LISTED RECORDS =
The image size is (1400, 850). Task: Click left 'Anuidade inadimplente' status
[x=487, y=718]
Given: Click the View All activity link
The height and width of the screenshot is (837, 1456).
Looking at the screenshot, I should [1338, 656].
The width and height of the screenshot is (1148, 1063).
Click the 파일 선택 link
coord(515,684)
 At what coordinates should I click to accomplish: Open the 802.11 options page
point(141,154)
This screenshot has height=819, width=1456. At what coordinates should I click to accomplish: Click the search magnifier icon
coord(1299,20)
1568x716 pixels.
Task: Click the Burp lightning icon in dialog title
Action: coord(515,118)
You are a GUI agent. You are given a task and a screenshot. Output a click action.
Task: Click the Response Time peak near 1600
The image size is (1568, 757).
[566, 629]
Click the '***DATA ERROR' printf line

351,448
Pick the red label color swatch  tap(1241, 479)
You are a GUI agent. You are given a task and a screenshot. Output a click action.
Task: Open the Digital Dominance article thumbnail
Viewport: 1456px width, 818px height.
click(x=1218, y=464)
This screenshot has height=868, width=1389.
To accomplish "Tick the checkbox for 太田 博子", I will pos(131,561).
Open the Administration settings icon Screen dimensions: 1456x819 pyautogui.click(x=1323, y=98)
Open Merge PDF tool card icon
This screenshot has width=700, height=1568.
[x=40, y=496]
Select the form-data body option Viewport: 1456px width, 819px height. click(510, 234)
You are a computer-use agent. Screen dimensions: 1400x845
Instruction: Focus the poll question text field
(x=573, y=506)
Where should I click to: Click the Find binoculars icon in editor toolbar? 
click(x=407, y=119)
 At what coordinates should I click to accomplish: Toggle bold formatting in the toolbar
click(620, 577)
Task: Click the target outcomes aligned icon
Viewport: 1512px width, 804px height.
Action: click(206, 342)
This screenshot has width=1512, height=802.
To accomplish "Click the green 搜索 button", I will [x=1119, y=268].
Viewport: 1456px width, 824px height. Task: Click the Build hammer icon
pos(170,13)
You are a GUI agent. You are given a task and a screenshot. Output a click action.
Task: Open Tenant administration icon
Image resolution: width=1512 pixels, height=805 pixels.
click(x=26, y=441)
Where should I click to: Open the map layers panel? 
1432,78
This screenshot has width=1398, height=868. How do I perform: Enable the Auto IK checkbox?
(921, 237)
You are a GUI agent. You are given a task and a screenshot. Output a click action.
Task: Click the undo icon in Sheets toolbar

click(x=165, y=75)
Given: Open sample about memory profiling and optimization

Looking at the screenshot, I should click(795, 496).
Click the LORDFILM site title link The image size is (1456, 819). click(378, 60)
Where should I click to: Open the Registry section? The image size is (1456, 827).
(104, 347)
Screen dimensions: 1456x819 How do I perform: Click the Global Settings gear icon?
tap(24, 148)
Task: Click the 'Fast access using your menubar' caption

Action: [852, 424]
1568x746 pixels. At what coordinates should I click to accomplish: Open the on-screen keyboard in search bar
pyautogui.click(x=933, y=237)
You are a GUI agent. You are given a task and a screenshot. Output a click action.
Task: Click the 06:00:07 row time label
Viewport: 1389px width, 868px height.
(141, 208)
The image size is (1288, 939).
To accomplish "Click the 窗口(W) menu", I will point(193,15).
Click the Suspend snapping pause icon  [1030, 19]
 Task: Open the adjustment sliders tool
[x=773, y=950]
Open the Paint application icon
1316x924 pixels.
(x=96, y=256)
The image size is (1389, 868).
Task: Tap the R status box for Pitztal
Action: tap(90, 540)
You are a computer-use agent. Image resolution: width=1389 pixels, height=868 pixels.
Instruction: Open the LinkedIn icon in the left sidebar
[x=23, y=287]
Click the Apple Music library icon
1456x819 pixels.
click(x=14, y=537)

TASK DETAILS =
The data above should be returned exactly as written.

RESPONSE BELOW =
The image size is (1400, 850). Task: Click left 'Anuidade inadimplente' status
[x=487, y=718]
Given: Click the View All activity link
The height and width of the screenshot is (837, 1456).
Looking at the screenshot, I should [1338, 656].
The width and height of the screenshot is (1148, 1063).
Click the 파일 선택 link
coord(515,684)
 At what coordinates should I click to accomplish: Open the 802.11 options page
point(141,154)
This screenshot has height=819, width=1456. At what coordinates should I click to accomplish: Click the search magnifier icon
coord(1299,20)
1568x716 pixels.
Task: Click the Burp lightning icon in dialog title
Action: coord(515,118)
You are a GUI agent. You are given a task and a screenshot. Output a click action.
Task: Click the Response Time peak near 1600
The image size is (1568, 757).
[566, 629]
Click the '***DATA ERROR' printf line

351,448
Pick the red label color swatch  tap(1241, 479)
You are a GUI agent. You are given a task and a screenshot. Output a click action.
Task: Open the Digital Dominance article thumbnail
Viewport: 1456px width, 818px height.
click(x=1218, y=464)
This screenshot has height=868, width=1389.
To accomplish "Tick the checkbox for 太田 博子", I will pos(131,561).
Open the Administration settings icon Screen dimensions: 1456x819 pyautogui.click(x=1323, y=98)
Open Merge PDF tool card icon
This screenshot has width=700, height=1568.
[x=40, y=496]
Select the form-data body option Viewport: 1456px width, 819px height. click(510, 234)
You are a computer-use agent. Screen dimensions: 1400x845
Instruction: Focus the poll question text field
(x=573, y=506)
Where should I click to: Click the Find binoculars icon in editor toolbar? 
click(x=407, y=119)
 At what coordinates should I click to accomplish: Toggle bold formatting in the toolbar
click(620, 577)
Task: Click the target outcomes aligned icon
Viewport: 1512px width, 804px height.
Action: click(206, 342)
This screenshot has width=1512, height=802.
To accomplish "Click the green 搜索 button", I will [x=1119, y=268].
Viewport: 1456px width, 824px height. Task: Click the Build hammer icon
pos(170,13)
You are a GUI agent. You are given a task and a screenshot. Output a click action.
Task: Open Tenant administration icon
Image resolution: width=1512 pixels, height=805 pixels.
click(x=26, y=441)
Where should I click to: Open the map layers panel? 
1432,78
This screenshot has width=1398, height=868. How do I perform: Enable the Auto IK checkbox?
(921, 237)
You are a GUI agent. You are given a task and a screenshot. Output a click action.
Task: Click the undo icon in Sheets toolbar

click(x=165, y=75)
Given: Open sample about memory profiling and optimization

Looking at the screenshot, I should click(795, 496).
Click the LORDFILM site title link The image size is (1456, 819). click(378, 60)
Where should I click to: Open the Registry section? The image size is (1456, 827).
(104, 347)
Screen dimensions: 1456x819 How do I perform: Click the Global Settings gear icon?
tap(24, 148)
Task: Click the 'Fast access using your menubar' caption

Action: [852, 424]
1568x746 pixels. At what coordinates should I click to accomplish: Open the on-screen keyboard in search bar
pyautogui.click(x=933, y=237)
You are a GUI agent. You are given a task and a screenshot. Output a click action.
Task: Click the 06:00:07 row time label
Viewport: 1389px width, 868px height.
(141, 208)
The image size is (1288, 939).
To accomplish "Click the 窗口(W) menu", I will point(193,15).
Click the Suspend snapping pause icon  [1030, 19]
 Task: Open the adjustment sliders tool
[x=773, y=950]
Open the Paint application icon
1316x924 pixels.
(x=96, y=256)
The image size is (1389, 868).
Task: Tap the R status box for Pitztal
Action: tap(90, 540)
You are a computer-use agent. Image resolution: width=1389 pixels, height=868 pixels.
Instruction: Open the LinkedIn icon in the left sidebar
[x=23, y=287]
Click the Apple Music library icon
1456x819 pixels.
click(x=14, y=537)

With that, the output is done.